## THE TASK
Line by line, retype the data exactly as it is given.
::: RECORDED DATA
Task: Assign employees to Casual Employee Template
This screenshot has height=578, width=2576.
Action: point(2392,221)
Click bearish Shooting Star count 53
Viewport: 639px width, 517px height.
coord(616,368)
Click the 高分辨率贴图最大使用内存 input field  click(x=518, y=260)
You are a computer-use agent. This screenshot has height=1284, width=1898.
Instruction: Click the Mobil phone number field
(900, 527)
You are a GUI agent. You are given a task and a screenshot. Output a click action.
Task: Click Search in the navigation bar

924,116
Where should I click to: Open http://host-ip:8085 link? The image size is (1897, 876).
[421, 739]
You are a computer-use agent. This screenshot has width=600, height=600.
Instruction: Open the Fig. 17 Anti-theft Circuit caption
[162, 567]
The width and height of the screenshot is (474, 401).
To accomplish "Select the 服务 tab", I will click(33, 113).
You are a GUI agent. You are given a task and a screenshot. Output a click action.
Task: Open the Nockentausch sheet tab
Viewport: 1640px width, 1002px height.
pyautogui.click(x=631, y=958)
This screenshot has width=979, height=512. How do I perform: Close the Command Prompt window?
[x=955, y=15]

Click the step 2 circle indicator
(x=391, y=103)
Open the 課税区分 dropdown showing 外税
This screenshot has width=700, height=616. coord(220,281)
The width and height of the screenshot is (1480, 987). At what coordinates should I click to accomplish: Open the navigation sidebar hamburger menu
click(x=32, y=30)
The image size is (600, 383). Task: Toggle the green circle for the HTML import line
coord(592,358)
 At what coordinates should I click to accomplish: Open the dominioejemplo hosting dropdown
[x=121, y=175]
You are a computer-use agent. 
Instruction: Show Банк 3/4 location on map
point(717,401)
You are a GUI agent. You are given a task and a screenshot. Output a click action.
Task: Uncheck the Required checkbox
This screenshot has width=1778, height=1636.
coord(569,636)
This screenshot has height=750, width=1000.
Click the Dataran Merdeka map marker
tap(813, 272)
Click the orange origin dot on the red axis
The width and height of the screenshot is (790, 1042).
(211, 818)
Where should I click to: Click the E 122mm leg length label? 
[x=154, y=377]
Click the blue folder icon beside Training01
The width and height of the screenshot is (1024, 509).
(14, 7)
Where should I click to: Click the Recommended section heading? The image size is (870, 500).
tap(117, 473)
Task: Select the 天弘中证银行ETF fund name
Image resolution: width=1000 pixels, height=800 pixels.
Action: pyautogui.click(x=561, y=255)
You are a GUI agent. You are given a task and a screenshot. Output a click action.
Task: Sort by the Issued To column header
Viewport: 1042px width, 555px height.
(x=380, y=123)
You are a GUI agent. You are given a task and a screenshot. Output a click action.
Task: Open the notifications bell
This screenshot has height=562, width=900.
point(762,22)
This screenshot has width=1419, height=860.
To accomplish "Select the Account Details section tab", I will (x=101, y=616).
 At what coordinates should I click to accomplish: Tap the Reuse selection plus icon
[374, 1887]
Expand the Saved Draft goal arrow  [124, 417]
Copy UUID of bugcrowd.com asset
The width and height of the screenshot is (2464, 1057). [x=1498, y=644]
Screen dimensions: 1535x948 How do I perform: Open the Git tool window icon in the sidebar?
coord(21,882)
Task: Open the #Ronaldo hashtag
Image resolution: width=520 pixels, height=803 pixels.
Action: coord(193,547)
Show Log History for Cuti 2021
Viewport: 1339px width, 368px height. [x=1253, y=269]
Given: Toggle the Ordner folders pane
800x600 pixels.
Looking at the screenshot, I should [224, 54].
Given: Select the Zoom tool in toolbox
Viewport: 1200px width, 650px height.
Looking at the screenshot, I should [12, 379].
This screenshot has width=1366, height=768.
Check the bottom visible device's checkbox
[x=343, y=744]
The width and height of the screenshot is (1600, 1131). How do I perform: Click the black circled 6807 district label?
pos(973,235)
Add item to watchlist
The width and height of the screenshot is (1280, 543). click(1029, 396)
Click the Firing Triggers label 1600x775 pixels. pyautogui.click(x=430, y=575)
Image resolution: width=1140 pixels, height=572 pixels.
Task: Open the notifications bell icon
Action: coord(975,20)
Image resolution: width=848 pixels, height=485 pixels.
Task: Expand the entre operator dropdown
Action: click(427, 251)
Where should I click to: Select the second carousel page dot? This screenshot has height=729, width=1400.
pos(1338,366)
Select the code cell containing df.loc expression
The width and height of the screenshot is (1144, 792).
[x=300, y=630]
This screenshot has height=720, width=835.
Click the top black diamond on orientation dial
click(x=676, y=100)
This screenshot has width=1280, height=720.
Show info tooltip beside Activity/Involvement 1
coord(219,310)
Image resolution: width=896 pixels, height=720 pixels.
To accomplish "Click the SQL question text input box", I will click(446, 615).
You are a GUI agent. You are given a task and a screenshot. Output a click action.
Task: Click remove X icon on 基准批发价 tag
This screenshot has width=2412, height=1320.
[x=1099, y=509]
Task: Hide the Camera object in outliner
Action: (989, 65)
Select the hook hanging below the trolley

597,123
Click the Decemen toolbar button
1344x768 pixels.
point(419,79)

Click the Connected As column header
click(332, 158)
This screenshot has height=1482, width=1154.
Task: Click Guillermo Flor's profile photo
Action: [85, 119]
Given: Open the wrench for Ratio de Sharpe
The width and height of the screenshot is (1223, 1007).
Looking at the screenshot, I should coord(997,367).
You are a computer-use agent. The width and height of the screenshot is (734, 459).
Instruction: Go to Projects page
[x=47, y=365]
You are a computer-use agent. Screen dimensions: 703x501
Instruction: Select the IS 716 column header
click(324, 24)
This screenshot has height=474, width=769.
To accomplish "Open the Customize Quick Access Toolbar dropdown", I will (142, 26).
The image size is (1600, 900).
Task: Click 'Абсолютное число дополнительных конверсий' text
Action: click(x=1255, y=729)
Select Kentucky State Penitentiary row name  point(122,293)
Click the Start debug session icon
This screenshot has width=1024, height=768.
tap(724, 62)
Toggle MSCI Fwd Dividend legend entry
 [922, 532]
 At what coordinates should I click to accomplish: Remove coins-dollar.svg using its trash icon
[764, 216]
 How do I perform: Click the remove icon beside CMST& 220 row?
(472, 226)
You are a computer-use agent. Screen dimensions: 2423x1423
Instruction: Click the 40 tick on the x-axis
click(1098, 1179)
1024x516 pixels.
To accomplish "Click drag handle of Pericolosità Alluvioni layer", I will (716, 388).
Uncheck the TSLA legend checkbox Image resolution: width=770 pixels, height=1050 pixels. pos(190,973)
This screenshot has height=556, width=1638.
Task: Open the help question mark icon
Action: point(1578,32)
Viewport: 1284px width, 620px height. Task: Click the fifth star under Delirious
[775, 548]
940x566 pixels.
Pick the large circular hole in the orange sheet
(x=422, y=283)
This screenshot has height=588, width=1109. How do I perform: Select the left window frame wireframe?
::::::
## SOLUTION
Task: Assign employees to Casual Employee Template
This screenshot has height=578, width=2576.
Action: point(2392,221)
Click bearish Shooting Star count 53
Viewport: 639px width, 517px height.
coord(616,368)
Click the 高分辨率贴图最大使用内存 input field  click(x=518, y=260)
You are a computer-use agent. This screenshot has height=1284, width=1898.
Instruction: Click the Mobil phone number field
(900, 527)
You are a GUI agent. You are given a task and a screenshot. Output a click action.
Task: Click Search in the navigation bar

924,116
Where should I click to: Open http://host-ip:8085 link? The image size is (1897, 876).
[421, 739]
You are a computer-use agent. This screenshot has width=600, height=600.
Instruction: Open the Fig. 17 Anti-theft Circuit caption
[162, 567]
The width and height of the screenshot is (474, 401).
To accomplish "Select the 服务 tab", I will click(33, 113).
You are a GUI agent. You are given a task and a screenshot. Output a click action.
Task: Open the Nockentausch sheet tab
Viewport: 1640px width, 1002px height.
pyautogui.click(x=631, y=958)
This screenshot has width=979, height=512. How do I perform: Close the Command Prompt window?
[x=955, y=15]

Click the step 2 circle indicator
(x=391, y=103)
Open the 課税区分 dropdown showing 外税
This screenshot has width=700, height=616. coord(220,281)
The width and height of the screenshot is (1480, 987). At what coordinates should I click to accomplish: Open the navigation sidebar hamburger menu
click(x=32, y=30)
The image size is (600, 383). Task: Toggle the green circle for the HTML import line
coord(592,358)
 At what coordinates should I click to accomplish: Open the dominioejemplo hosting dropdown
[x=121, y=175]
You are a computer-use agent. 
Instruction: Show Банк 3/4 location on map
point(717,401)
You are a GUI agent. You are given a task and a screenshot. Output a click action.
Task: Uncheck the Required checkbox
This screenshot has width=1778, height=1636.
coord(569,636)
This screenshot has height=750, width=1000.
Click the Dataran Merdeka map marker
tap(813, 272)
Click the orange origin dot on the red axis
The width and height of the screenshot is (790, 1042).
(211, 818)
Where should I click to: Click the E 122mm leg length label? 
[x=154, y=377]
Click the blue folder icon beside Training01
The width and height of the screenshot is (1024, 509).
(14, 7)
Where should I click to: Click the Recommended section heading? The image size is (870, 500).
tap(117, 473)
Task: Select the 天弘中证银行ETF fund name
Image resolution: width=1000 pixels, height=800 pixels.
Action: pyautogui.click(x=561, y=255)
You are a GUI agent. You are given a task and a screenshot. Output a click action.
Task: Sort by the Issued To column header
Viewport: 1042px width, 555px height.
(x=380, y=123)
You are a GUI agent. You are given a task and a screenshot. Output a click action.
Task: Open the notifications bell
This screenshot has height=562, width=900.
point(762,22)
This screenshot has width=1419, height=860.
To accomplish "Select the Account Details section tab", I will (x=101, y=616).
 At what coordinates should I click to accomplish: Tap the Reuse selection plus icon
[374, 1887]
Expand the Saved Draft goal arrow  [124, 417]
Copy UUID of bugcrowd.com asset
The width and height of the screenshot is (2464, 1057). [x=1498, y=644]
Screen dimensions: 1535x948 How do I perform: Open the Git tool window icon in the sidebar?
coord(21,882)
Task: Open the #Ronaldo hashtag
Image resolution: width=520 pixels, height=803 pixels.
Action: coord(193,547)
Show Log History for Cuti 2021
Viewport: 1339px width, 368px height. [x=1253, y=269]
Given: Toggle the Ordner folders pane
800x600 pixels.
Looking at the screenshot, I should [224, 54].
Given: Select the Zoom tool in toolbox
Viewport: 1200px width, 650px height.
Looking at the screenshot, I should [12, 379].
This screenshot has width=1366, height=768.
Check the bottom visible device's checkbox
[x=343, y=744]
The width and height of the screenshot is (1600, 1131). How do I perform: Click the black circled 6807 district label?
pos(973,235)
Add item to watchlist
The width and height of the screenshot is (1280, 543). click(1029, 396)
Click the Firing Triggers label 1600x775 pixels. pyautogui.click(x=430, y=575)
Image resolution: width=1140 pixels, height=572 pixels.
Task: Open the notifications bell icon
Action: coord(975,20)
Image resolution: width=848 pixels, height=485 pixels.
Task: Expand the entre operator dropdown
Action: click(427, 251)
Where should I click to: Select the second carousel page dot? This screenshot has height=729, width=1400.
pos(1338,366)
Select the code cell containing df.loc expression
The width and height of the screenshot is (1144, 792).
[x=300, y=630]
This screenshot has height=720, width=835.
Click the top black diamond on orientation dial
click(x=676, y=100)
This screenshot has width=1280, height=720.
Show info tooltip beside Activity/Involvement 1
coord(219,310)
Image resolution: width=896 pixels, height=720 pixels.
To accomplish "Click the SQL question text input box", I will click(446, 615).
You are a GUI agent. You are given a task and a screenshot. Output a click action.
Task: Click remove X icon on 基准批发价 tag
This screenshot has width=2412, height=1320.
[x=1099, y=509]
Task: Hide the Camera object in outliner
Action: (989, 65)
Select the hook hanging below the trolley

597,123
Click the Decemen toolbar button
1344x768 pixels.
point(419,79)

Click the Connected As column header
click(332, 158)
This screenshot has height=1482, width=1154.
Task: Click Guillermo Flor's profile photo
Action: [85, 119]
Given: Open the wrench for Ratio de Sharpe
The width and height of the screenshot is (1223, 1007).
Looking at the screenshot, I should coord(997,367).
You are a computer-use agent. The width and height of the screenshot is (734, 459).
Instruction: Go to Projects page
[x=47, y=365]
You are a computer-use agent. Screen dimensions: 703x501
Instruction: Select the IS 716 column header
click(324, 24)
This screenshot has height=474, width=769.
To accomplish "Open the Customize Quick Access Toolbar dropdown", I will (142, 26).
The image size is (1600, 900).
Task: Click 'Абсолютное число дополнительных конверсий' text
Action: click(x=1255, y=729)
Select Kentucky State Penitentiary row name  point(122,293)
Click the Start debug session icon
This screenshot has width=1024, height=768.
tap(724, 62)
Toggle MSCI Fwd Dividend legend entry
 [922, 532]
 At what coordinates should I click to accomplish: Remove coins-dollar.svg using its trash icon
[764, 216]
 How do I perform: Click the remove icon beside CMST& 220 row?
(472, 226)
You are a computer-use agent. Screen dimensions: 2423x1423
Instruction: Click the 40 tick on the x-axis
click(1098, 1179)
1024x516 pixels.
To accomplish "Click drag handle of Pericolosità Alluvioni layer", I will (716, 388).
Uncheck the TSLA legend checkbox Image resolution: width=770 pixels, height=1050 pixels. pos(190,973)
This screenshot has height=556, width=1638.
Task: Open the help question mark icon
Action: point(1578,32)
Viewport: 1284px width, 620px height. Task: Click the fifth star under Delirious
[775, 548]
940x566 pixels.
Pick the large circular hole in the orange sheet
(x=422, y=283)
This screenshot has height=588, width=1109. How do I perform: Select the left window frame wireframe?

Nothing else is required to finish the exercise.